By the time I pulled up to the convention center, I was convinced I wouldn’t be allowed to walk, because I was so late… and because my Gramma kept telling me so. It was 9:53. I asked her to park the car and bolted toward the door… only to forget my hat and sigh with relief that she hadn’t taken off yet. I rushed back to the door and saw the sign saying I needed to be at the south entrance. I was at the north entrance and it was 9:55. I ran full-throttle to the south entrance… and forgot I was in knee-high leather heeled boots. Stepping off the sidewalk was either a godsend, for it didn’t destroy my legs, or a curse because it caused me to fall in the first place. Either way, I went down. Hard. No one even laughed, it was such an epic fall. When a man asked if I was okay, I shouted “I’m good!” and rolled and jumped up action-movie-style to take off. In my haste, however, I didn’t fully catch my balance and re-face-planted immediately. I took slightly more care getting up that time, shouted “I lied! But I’m good now!” and took off again. Ultimately, my big action scene was far more Will Farrell than Jason Statham.

will ferrell

When I finally got to the south end of the convention center, I was somewhat rumpled and a professor helped me right the ridiculous collar for which I paid $64 last semester and I realized my tassel said 2012, because I’d intended to walk in December before failing my portfolio. My professors were glad to see me, though the time was a bit embarrassing, seeing as how the undergrads had already started walking. As an asthmastic, I couldn’t really handle the run and stress of the morning and once we were seated, kept coughing…

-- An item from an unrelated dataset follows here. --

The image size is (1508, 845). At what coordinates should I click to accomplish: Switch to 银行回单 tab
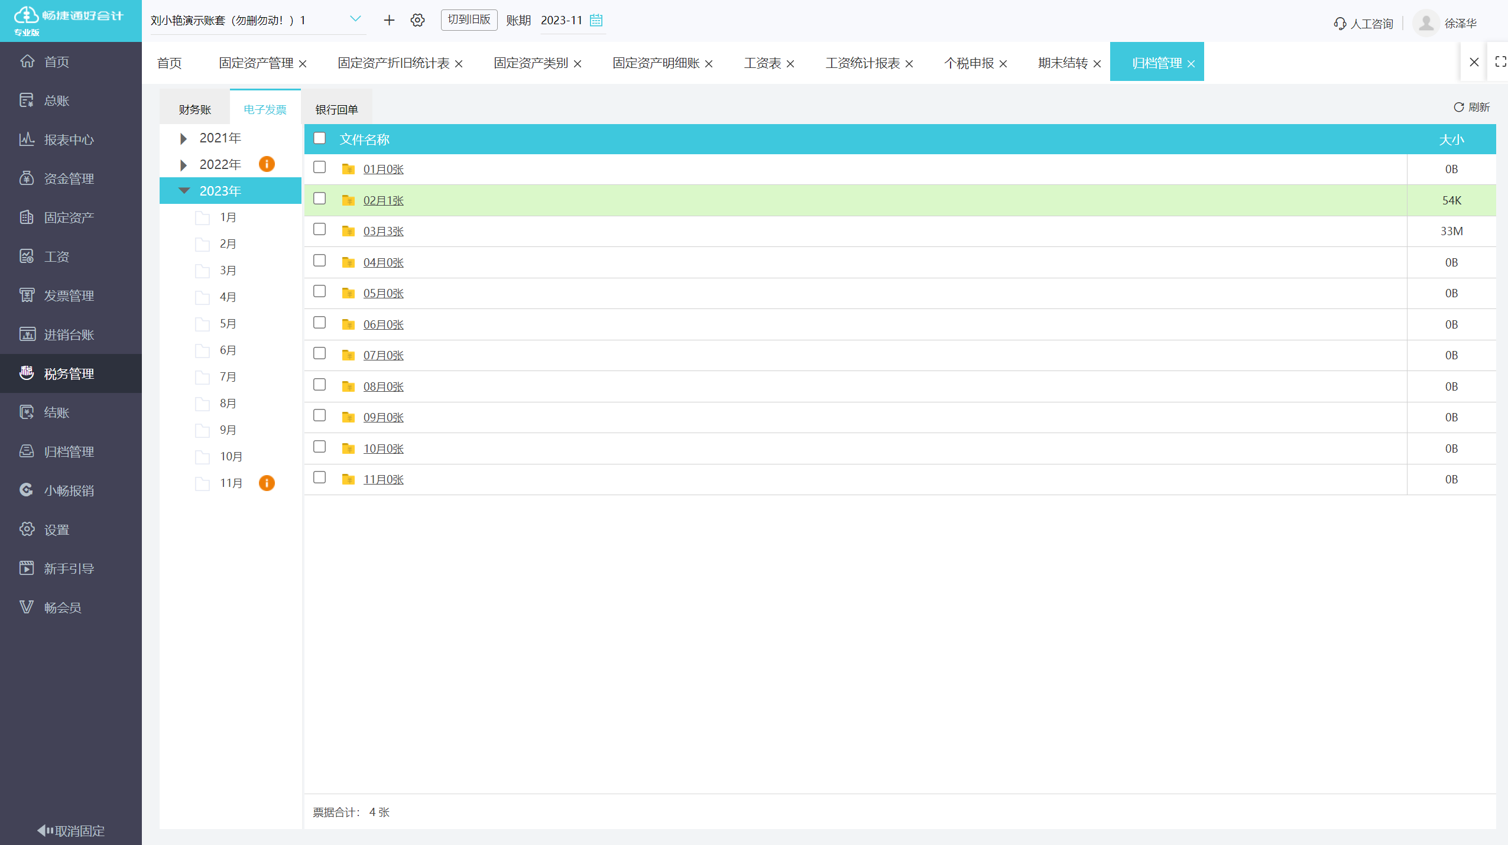336,109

Woman beside me: “I wish I had a cough drop for you.”
Translation: God, I hope I don’t have to listen to that for two fucking hours.

I did my best to shut up while inventorying my injuries, at which point I realized my knuckles were bleeding and my knees were bruised. I texted Gail to tell her this and the conversation went as follows:

text
My phone kept correcting my sarcastic “Bestie” to “Beastie”. Gail is now stuck with this nickname.

My dad texted to ask where I was. I told him I was the one in the hat. I made sarcastic comments to my little sister, Bea, about how she shouldn’t wear anything under her robe when she graduates high school in a week, because it’s so fucking hot. I believe there was a recommendation to wear baseball pasties (she’s a baseball manager) and fling the robe off into the crowd. Since her nippels wouldn’t be showing, it wouldn’t even be illegal. She declined my advice. Ungrateful little shit. The rest of the ceremony pretty much went the same way. I texted and completely ignored the generic speech so clearly directed toward traditional undergrads.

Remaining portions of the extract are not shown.